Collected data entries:
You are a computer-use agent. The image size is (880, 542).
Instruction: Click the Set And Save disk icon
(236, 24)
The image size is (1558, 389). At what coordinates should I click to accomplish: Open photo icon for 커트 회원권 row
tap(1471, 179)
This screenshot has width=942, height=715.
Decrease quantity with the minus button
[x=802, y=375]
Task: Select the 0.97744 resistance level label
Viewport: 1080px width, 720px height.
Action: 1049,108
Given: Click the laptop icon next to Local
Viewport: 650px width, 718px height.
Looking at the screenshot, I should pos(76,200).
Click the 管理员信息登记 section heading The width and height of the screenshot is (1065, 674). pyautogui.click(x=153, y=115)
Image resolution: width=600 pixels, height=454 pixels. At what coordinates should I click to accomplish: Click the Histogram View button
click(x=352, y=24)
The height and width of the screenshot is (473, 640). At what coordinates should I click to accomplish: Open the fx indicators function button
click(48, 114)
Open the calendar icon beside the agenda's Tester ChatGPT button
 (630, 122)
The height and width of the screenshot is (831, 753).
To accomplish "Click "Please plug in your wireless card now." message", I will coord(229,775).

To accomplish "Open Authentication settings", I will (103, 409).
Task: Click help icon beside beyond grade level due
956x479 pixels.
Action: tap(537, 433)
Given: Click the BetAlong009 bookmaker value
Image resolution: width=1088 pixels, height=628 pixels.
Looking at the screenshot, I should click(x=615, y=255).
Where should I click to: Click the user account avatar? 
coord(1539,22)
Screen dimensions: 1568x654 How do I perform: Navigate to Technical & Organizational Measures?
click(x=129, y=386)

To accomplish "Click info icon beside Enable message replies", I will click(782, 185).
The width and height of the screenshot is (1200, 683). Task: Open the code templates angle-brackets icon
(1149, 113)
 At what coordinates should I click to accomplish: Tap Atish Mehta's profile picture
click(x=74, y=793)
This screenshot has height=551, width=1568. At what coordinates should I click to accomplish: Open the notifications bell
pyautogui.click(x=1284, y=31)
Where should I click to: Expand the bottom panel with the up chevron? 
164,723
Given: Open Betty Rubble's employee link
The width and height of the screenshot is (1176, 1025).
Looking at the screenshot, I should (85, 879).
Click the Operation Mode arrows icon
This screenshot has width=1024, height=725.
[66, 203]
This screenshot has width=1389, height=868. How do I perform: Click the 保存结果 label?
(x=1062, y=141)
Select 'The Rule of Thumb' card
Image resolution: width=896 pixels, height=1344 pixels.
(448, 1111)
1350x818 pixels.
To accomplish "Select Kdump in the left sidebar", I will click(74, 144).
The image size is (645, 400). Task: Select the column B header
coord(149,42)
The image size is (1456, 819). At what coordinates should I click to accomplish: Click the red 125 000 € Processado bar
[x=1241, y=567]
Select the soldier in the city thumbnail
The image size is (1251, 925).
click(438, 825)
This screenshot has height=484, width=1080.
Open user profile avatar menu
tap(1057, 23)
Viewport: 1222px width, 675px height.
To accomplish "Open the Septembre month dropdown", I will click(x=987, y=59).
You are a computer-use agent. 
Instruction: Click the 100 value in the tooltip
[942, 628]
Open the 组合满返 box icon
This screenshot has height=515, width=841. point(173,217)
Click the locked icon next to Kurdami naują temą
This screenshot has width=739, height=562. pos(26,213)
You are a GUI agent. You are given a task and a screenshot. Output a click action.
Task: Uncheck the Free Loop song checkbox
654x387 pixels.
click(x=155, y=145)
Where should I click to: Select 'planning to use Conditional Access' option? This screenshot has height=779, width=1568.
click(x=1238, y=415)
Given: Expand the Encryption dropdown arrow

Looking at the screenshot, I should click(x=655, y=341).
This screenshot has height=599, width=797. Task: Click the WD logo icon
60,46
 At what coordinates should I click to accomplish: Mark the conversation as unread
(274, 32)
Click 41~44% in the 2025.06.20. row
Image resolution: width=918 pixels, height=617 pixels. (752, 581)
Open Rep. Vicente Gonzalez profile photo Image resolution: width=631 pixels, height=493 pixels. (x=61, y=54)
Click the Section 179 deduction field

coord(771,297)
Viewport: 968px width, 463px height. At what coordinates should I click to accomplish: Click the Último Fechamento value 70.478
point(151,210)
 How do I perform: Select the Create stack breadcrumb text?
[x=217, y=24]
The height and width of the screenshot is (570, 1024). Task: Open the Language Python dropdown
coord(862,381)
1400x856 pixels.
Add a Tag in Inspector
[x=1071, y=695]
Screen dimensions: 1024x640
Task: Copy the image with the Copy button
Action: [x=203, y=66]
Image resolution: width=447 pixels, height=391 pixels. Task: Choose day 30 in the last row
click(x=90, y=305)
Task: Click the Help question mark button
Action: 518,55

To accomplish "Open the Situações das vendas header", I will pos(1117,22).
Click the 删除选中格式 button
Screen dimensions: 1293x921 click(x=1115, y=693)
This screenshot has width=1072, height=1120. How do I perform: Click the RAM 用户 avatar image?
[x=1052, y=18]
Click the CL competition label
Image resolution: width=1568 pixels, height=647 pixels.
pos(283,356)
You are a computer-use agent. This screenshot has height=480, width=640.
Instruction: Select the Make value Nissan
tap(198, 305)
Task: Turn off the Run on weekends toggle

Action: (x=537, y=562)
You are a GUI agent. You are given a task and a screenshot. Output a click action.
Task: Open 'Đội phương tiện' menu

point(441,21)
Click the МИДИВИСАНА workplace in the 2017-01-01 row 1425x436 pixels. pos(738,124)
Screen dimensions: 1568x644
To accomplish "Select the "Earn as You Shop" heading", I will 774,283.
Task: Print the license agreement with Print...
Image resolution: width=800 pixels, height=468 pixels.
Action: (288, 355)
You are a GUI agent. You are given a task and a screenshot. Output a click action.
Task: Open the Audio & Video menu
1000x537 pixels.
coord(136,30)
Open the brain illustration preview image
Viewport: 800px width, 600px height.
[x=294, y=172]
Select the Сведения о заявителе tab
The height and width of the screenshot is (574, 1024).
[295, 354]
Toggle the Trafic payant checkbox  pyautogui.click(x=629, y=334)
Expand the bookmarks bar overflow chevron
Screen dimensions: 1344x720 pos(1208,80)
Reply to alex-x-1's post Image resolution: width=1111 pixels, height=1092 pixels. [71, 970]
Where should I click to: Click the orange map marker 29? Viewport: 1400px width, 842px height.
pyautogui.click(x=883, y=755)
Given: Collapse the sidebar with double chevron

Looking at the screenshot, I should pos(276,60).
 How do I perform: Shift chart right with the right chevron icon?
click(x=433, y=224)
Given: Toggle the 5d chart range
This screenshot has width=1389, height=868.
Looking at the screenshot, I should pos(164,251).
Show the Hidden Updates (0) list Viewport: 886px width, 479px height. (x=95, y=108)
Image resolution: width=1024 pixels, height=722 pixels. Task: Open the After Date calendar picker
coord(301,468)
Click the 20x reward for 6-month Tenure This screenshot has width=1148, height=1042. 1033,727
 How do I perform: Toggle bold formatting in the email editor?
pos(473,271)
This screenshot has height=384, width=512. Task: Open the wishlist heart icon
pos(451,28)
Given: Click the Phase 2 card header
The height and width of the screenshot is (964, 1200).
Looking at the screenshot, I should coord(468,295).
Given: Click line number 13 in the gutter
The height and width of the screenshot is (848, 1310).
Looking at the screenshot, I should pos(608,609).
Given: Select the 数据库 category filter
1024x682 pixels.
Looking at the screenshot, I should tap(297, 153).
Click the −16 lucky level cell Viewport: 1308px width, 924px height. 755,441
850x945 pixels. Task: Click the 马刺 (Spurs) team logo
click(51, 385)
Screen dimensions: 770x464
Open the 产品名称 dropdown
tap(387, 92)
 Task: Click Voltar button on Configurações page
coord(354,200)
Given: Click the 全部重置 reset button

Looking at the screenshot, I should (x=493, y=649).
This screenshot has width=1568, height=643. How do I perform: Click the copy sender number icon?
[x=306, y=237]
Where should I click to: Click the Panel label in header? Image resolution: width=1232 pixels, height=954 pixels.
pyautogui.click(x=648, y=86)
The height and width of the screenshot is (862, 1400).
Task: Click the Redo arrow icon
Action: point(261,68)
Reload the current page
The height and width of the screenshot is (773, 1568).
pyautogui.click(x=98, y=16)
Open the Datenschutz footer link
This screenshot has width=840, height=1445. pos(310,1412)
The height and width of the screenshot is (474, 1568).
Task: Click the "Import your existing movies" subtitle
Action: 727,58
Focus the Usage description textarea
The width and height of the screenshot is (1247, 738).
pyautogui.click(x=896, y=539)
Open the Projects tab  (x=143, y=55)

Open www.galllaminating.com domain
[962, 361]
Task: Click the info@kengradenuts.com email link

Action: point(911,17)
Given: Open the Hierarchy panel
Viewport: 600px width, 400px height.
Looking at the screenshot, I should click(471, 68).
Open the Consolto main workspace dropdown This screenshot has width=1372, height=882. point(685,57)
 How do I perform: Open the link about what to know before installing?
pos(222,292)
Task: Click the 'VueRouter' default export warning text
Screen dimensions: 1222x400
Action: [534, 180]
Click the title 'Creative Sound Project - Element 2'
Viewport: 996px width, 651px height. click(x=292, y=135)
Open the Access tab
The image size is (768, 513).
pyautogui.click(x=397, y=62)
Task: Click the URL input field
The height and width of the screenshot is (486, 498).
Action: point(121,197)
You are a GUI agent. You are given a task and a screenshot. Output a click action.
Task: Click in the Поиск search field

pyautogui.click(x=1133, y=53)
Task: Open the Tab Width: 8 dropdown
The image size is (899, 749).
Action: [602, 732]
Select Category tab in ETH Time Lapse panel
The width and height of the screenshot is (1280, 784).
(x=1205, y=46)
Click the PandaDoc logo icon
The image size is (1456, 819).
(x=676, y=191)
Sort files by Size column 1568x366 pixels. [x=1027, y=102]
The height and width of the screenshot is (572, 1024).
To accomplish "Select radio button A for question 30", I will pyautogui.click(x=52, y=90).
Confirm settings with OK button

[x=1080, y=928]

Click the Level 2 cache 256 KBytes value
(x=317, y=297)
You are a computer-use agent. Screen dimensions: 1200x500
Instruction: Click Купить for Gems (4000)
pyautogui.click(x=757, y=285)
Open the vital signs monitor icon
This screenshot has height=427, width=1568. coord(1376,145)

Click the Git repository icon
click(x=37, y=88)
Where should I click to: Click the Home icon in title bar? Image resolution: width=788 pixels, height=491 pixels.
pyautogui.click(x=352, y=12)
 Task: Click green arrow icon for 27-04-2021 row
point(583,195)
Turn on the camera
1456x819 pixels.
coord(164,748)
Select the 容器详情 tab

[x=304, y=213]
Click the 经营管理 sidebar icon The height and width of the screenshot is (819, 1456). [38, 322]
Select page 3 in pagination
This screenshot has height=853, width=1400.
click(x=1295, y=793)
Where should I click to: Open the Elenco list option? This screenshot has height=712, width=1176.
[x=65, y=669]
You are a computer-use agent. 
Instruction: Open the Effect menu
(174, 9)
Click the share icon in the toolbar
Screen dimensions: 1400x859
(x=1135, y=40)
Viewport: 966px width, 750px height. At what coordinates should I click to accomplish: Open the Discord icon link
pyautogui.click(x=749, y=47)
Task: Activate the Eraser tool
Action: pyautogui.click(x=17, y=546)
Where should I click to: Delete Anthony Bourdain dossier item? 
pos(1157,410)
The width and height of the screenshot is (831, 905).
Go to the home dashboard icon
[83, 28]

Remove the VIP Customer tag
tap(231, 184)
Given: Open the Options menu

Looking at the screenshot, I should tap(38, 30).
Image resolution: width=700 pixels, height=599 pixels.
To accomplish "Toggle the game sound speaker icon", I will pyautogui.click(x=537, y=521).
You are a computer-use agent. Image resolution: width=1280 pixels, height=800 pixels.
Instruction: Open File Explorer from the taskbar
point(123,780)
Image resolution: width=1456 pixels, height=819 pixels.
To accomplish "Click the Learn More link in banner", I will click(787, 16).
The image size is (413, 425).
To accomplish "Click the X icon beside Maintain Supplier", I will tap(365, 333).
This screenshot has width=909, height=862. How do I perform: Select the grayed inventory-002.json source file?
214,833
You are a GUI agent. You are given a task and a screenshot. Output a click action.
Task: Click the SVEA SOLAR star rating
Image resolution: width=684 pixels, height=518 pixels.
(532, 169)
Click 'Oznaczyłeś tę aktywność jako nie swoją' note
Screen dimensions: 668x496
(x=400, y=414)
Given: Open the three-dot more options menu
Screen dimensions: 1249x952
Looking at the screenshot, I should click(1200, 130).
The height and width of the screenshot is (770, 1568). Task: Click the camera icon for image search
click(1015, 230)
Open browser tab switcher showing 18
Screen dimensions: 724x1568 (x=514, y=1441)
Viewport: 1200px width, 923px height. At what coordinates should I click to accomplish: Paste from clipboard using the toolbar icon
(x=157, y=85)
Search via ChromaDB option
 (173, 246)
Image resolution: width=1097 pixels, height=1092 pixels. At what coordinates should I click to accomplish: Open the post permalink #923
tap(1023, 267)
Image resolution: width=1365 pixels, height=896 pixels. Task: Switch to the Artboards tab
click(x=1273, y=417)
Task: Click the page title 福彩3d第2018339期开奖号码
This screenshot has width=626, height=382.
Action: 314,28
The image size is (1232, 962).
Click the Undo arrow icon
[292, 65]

Task details: Please go through the data above and copy each line containing the word "message".

Answer box:
To accomplish "Click "Please plug in your wireless card now." message", I will coord(229,775).
To accomplish "Click info icon beside Enable message replies", I will click(782, 185).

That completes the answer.